**What is needed**
Could you reproduce, exactly and alone, the lines running from the one with "The width and height of the screenshot is (1200, 675)." to the end of the data below?

**Source material**
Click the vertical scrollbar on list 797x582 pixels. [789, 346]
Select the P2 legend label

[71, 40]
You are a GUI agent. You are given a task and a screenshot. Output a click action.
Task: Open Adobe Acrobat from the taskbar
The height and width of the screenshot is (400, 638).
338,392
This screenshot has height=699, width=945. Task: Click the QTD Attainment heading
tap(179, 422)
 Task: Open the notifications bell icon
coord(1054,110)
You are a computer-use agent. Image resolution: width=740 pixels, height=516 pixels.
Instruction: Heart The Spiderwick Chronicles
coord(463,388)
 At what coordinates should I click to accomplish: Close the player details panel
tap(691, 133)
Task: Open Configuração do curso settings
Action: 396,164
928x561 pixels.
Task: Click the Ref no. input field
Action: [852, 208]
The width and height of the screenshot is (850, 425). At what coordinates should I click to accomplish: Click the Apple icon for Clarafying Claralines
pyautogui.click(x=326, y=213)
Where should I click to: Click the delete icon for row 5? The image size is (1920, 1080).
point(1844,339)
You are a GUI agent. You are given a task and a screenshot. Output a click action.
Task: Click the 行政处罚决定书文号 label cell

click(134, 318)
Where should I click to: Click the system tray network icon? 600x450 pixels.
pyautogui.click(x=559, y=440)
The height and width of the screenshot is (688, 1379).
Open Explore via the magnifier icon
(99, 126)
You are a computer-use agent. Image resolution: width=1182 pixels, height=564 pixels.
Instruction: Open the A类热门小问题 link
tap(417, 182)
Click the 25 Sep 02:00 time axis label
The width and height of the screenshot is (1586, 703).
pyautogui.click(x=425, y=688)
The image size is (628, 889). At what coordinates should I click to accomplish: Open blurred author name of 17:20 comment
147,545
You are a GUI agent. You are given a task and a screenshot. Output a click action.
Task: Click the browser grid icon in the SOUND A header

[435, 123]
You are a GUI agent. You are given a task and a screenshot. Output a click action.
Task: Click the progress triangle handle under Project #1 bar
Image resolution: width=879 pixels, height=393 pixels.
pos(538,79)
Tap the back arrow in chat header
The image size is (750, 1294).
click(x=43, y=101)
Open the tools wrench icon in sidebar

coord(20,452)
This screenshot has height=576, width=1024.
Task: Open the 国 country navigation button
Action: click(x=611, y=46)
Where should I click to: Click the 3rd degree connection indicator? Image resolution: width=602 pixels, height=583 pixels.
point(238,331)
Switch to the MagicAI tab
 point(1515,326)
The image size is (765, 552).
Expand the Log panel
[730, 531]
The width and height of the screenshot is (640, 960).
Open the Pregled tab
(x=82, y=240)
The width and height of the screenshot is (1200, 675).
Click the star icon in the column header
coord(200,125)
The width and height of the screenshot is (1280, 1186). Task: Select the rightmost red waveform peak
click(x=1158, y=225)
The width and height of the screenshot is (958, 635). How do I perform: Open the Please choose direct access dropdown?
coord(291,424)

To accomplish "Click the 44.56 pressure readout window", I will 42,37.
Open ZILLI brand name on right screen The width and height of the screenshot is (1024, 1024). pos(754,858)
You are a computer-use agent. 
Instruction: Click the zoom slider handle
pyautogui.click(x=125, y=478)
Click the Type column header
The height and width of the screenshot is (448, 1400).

**Written response**
The width and height of the screenshot is (1200, 675).
Click the star icon in the column header
coord(200,125)
The width and height of the screenshot is (1280, 1186). Task: Select the rightmost red waveform peak
click(x=1158, y=225)
The width and height of the screenshot is (958, 635). How do I perform: Open the Please choose direct access dropdown?
coord(291,424)

To accomplish "Click the 44.56 pressure readout window", I will 42,37.
Open ZILLI brand name on right screen The width and height of the screenshot is (1024, 1024). pos(754,858)
You are a computer-use agent. 
Instruction: Click the zoom slider handle
pyautogui.click(x=125, y=478)
Click the Type column header
The height and width of the screenshot is (448, 1400).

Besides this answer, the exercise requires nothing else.